TASK ::
Please switch every "Viewport" in the listing below to "Display area", and write the listing out again with nothing else changed.

DATA LISTING ::
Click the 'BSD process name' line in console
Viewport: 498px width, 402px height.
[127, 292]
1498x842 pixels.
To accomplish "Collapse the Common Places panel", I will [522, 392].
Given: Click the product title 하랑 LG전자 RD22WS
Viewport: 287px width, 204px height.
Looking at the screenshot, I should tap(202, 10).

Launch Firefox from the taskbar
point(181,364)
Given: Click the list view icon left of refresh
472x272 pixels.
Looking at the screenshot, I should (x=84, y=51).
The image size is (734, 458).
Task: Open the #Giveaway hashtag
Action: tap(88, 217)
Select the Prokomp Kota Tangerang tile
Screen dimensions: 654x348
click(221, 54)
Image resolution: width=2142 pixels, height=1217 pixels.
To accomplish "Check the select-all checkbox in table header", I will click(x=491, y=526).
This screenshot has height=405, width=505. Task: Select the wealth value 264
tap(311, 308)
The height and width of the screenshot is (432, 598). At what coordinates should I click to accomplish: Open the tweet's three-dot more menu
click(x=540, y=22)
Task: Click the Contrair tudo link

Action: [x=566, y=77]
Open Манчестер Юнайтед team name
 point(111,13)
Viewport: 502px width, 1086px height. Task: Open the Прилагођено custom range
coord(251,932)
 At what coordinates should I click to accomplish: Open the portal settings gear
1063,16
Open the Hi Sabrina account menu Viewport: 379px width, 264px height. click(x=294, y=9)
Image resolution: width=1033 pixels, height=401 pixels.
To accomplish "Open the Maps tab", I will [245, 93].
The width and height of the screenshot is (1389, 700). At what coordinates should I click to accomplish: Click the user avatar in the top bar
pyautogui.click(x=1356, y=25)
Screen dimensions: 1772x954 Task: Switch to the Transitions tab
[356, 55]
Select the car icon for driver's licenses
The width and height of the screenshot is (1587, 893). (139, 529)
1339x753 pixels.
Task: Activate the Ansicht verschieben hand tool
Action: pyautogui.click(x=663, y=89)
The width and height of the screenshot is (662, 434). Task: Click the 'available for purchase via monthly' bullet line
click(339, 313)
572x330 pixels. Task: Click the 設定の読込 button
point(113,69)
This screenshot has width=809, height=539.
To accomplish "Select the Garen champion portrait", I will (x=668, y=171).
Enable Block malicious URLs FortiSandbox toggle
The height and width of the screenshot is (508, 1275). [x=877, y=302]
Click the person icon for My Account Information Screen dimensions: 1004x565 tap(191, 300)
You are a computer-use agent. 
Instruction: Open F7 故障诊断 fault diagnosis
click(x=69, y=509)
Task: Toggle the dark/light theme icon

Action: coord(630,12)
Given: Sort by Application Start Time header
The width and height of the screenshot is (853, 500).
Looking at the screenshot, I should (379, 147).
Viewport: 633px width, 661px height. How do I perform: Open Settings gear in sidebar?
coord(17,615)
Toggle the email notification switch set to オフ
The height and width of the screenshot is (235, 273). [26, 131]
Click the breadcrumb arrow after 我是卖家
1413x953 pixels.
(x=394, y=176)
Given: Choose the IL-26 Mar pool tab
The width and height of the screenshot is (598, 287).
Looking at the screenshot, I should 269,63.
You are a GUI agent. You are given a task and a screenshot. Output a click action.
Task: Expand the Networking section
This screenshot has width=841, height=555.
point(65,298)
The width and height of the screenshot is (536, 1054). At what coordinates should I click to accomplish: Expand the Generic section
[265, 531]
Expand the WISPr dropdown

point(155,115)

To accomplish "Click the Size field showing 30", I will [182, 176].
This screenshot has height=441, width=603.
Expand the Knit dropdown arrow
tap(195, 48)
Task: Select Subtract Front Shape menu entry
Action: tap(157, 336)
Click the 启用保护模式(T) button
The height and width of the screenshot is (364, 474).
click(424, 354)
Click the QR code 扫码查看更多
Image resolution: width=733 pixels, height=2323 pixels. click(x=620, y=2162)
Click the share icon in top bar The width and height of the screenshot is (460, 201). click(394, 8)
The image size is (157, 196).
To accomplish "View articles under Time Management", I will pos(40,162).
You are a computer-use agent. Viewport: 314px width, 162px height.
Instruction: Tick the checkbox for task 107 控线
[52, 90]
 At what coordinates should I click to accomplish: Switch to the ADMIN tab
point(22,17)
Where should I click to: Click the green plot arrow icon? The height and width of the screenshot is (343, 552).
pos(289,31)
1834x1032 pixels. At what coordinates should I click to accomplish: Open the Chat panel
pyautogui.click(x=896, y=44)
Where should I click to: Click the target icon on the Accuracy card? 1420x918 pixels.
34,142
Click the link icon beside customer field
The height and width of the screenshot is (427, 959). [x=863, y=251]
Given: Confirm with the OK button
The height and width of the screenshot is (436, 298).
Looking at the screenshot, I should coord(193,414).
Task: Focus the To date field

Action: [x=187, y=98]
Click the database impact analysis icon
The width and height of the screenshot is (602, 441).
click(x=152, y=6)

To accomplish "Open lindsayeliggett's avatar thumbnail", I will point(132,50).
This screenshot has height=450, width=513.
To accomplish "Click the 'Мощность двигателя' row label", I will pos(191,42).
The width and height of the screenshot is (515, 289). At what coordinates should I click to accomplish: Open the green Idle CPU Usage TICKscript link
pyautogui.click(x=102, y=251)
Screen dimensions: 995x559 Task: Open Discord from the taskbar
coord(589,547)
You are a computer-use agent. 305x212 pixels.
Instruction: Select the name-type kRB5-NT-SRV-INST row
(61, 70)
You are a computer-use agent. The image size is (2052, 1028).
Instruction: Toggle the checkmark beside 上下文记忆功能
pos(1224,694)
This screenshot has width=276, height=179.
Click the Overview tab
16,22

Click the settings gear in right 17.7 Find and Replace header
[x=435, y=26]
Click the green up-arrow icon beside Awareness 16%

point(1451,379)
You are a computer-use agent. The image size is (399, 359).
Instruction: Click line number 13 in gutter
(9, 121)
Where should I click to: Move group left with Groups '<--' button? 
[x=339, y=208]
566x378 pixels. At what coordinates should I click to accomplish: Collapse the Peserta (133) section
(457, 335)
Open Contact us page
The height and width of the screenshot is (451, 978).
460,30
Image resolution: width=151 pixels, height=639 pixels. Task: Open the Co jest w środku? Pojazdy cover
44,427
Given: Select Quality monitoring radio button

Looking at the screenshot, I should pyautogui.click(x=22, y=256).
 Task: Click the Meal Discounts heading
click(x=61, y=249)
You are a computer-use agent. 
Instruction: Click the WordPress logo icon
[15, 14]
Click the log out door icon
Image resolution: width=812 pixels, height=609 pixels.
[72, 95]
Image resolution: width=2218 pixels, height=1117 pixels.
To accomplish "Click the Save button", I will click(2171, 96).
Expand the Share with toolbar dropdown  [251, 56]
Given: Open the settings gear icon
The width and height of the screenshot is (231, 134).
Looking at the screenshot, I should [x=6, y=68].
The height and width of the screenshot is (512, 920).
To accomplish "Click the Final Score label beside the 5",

THE SOLUTION ::
Click the 'BSD process name' line in console
Display area: 498px width, 402px height.
[127, 292]
1498x842 pixels.
To accomplish "Collapse the Common Places panel", I will [522, 392].
Given: Click the product title 하랑 LG전자 RD22WS
Display area: 287px width, 204px height.
Looking at the screenshot, I should tap(202, 10).

Launch Firefox from the taskbar
point(181,364)
Given: Click the list view icon left of refresh
472x272 pixels.
Looking at the screenshot, I should (x=84, y=51).
The image size is (734, 458).
Task: Open the #Giveaway hashtag
Action: tap(88, 217)
Select the Prokomp Kota Tangerang tile
Screen dimensions: 654x348
click(221, 54)
Image resolution: width=2142 pixels, height=1217 pixels.
To accomplish "Check the select-all checkbox in table header", I will click(x=491, y=526).
This screenshot has height=405, width=505. Task: Select the wealth value 264
tap(311, 308)
The height and width of the screenshot is (432, 598). At what coordinates should I click to accomplish: Open the tweet's three-dot more menu
click(x=540, y=22)
Task: Click the Contrair tudo link

Action: [x=566, y=77]
Open Манчестер Юнайтед team name
 point(111,13)
Display area: 502px width, 1086px height. Task: Open the Прилагођено custom range
coord(251,932)
 At what coordinates should I click to accomplish: Open the portal settings gear
1063,16
Open the Hi Sabrina account menu Display area: 379px width, 264px height. click(x=294, y=9)
Image resolution: width=1033 pixels, height=401 pixels.
To accomplish "Open the Maps tab", I will [245, 93].
The width and height of the screenshot is (1389, 700). At what coordinates should I click to accomplish: Click the user avatar in the top bar
pyautogui.click(x=1356, y=25)
Screen dimensions: 1772x954 Task: Switch to the Transitions tab
[356, 55]
Select the car icon for driver's licenses
The width and height of the screenshot is (1587, 893). (139, 529)
1339x753 pixels.
Task: Activate the Ansicht verschieben hand tool
Action: pyautogui.click(x=663, y=89)
The width and height of the screenshot is (662, 434). Task: Click the 'available for purchase via monthly' bullet line
click(339, 313)
572x330 pixels. Task: Click the 設定の読込 button
point(113,69)
This screenshot has width=809, height=539.
To accomplish "Select the Garen champion portrait", I will (x=668, y=171).
Enable Block malicious URLs FortiSandbox toggle
The height and width of the screenshot is (508, 1275). [x=877, y=302]
Click the person icon for My Account Information Screen dimensions: 1004x565 tap(191, 300)
You are a computer-use agent. 
Instruction: Open F7 故障诊断 fault diagnosis
click(x=69, y=509)
Task: Toggle the dark/light theme icon

Action: coord(630,12)
Given: Sort by Application Start Time header
The width and height of the screenshot is (853, 500).
Looking at the screenshot, I should (379, 147).
Display area: 633px width, 661px height. How do I perform: Open Settings gear in sidebar?
coord(17,615)
Toggle the email notification switch set to オフ
The height and width of the screenshot is (235, 273). [26, 131]
Click the breadcrumb arrow after 我是卖家
1413x953 pixels.
(x=394, y=176)
Given: Choose the IL-26 Mar pool tab
The width and height of the screenshot is (598, 287).
Looking at the screenshot, I should 269,63.
You are a GUI agent. You are given a task and a screenshot. Output a click action.
Task: Expand the Networking section
This screenshot has width=841, height=555.
point(65,298)
The width and height of the screenshot is (536, 1054). At what coordinates should I click to accomplish: Expand the Generic section
[265, 531]
Expand the WISPr dropdown

point(155,115)

To accomplish "Click the Size field showing 30", I will [182, 176].
This screenshot has height=441, width=603.
Expand the Knit dropdown arrow
tap(195, 48)
Task: Select Subtract Front Shape menu entry
Action: tap(157, 336)
Click the 启用保护模式(T) button
The height and width of the screenshot is (364, 474).
click(424, 354)
Click the QR code 扫码查看更多
Image resolution: width=733 pixels, height=2323 pixels. click(x=620, y=2162)
Click the share icon in top bar The width and height of the screenshot is (460, 201). click(394, 8)
The image size is (157, 196).
To accomplish "View articles under Time Management", I will pos(40,162).
You are a computer-use agent. Display area: 314px width, 162px height.
Instruction: Tick the checkbox for task 107 控线
[52, 90]
 At what coordinates should I click to accomplish: Switch to the ADMIN tab
point(22,17)
Where should I click to: Click the green plot arrow icon? The height and width of the screenshot is (343, 552).
pos(289,31)
1834x1032 pixels. At what coordinates should I click to accomplish: Open the Chat panel
pyautogui.click(x=896, y=44)
Where should I click to: Click the target icon on the Accuracy card? 1420x918 pixels.
34,142
Click the link icon beside customer field
The height and width of the screenshot is (427, 959). [x=863, y=251]
Given: Confirm with the OK button
The height and width of the screenshot is (436, 298).
Looking at the screenshot, I should coord(193,414).
Task: Focus the To date field

Action: [x=187, y=98]
Click the database impact analysis icon
The width and height of the screenshot is (602, 441).
click(x=152, y=6)

To accomplish "Open lindsayeliggett's avatar thumbnail", I will point(132,50).
This screenshot has height=450, width=513.
To accomplish "Click the 'Мощность двигателя' row label", I will pos(191,42).
The width and height of the screenshot is (515, 289). At what coordinates should I click to accomplish: Open the green Idle CPU Usage TICKscript link
pyautogui.click(x=102, y=251)
Screen dimensions: 995x559 Task: Open Discord from the taskbar
coord(589,547)
You are a computer-use agent. 305x212 pixels.
Instruction: Select the name-type kRB5-NT-SRV-INST row
(61, 70)
You are a computer-use agent. The image size is (2052, 1028).
Instruction: Toggle the checkmark beside 上下文记忆功能
pos(1224,694)
This screenshot has width=276, height=179.
Click the Overview tab
16,22

Click the settings gear in right 17.7 Find and Replace header
[x=435, y=26]
Click the green up-arrow icon beside Awareness 16%

point(1451,379)
You are a computer-use agent. The image size is (399, 359).
Instruction: Click line number 13 in gutter
(9, 121)
Where should I click to: Move group left with Groups '<--' button? 
[x=339, y=208]
566x378 pixels. At what coordinates should I click to accomplish: Collapse the Peserta (133) section
(457, 335)
Open Contact us page
The height and width of the screenshot is (451, 978).
460,30
Image resolution: width=151 pixels, height=639 pixels. Task: Open the Co jest w środku? Pojazdy cover
44,427
Given: Select Quality monitoring radio button

Looking at the screenshot, I should pyautogui.click(x=22, y=256).
 Task: Click the Meal Discounts heading
click(x=61, y=249)
You are a computer-use agent. 
Instruction: Click the WordPress logo icon
[15, 14]
Click the log out door icon
Image resolution: width=812 pixels, height=609 pixels.
[72, 95]
Image resolution: width=2218 pixels, height=1117 pixels.
To accomplish "Click the Save button", I will click(2171, 96).
Expand the Share with toolbar dropdown  [251, 56]
Given: Open the settings gear icon
The width and height of the screenshot is (231, 134).
Looking at the screenshot, I should [x=6, y=68].
The height and width of the screenshot is (512, 920).
To accomplish "Click the Final Score label beside the 5",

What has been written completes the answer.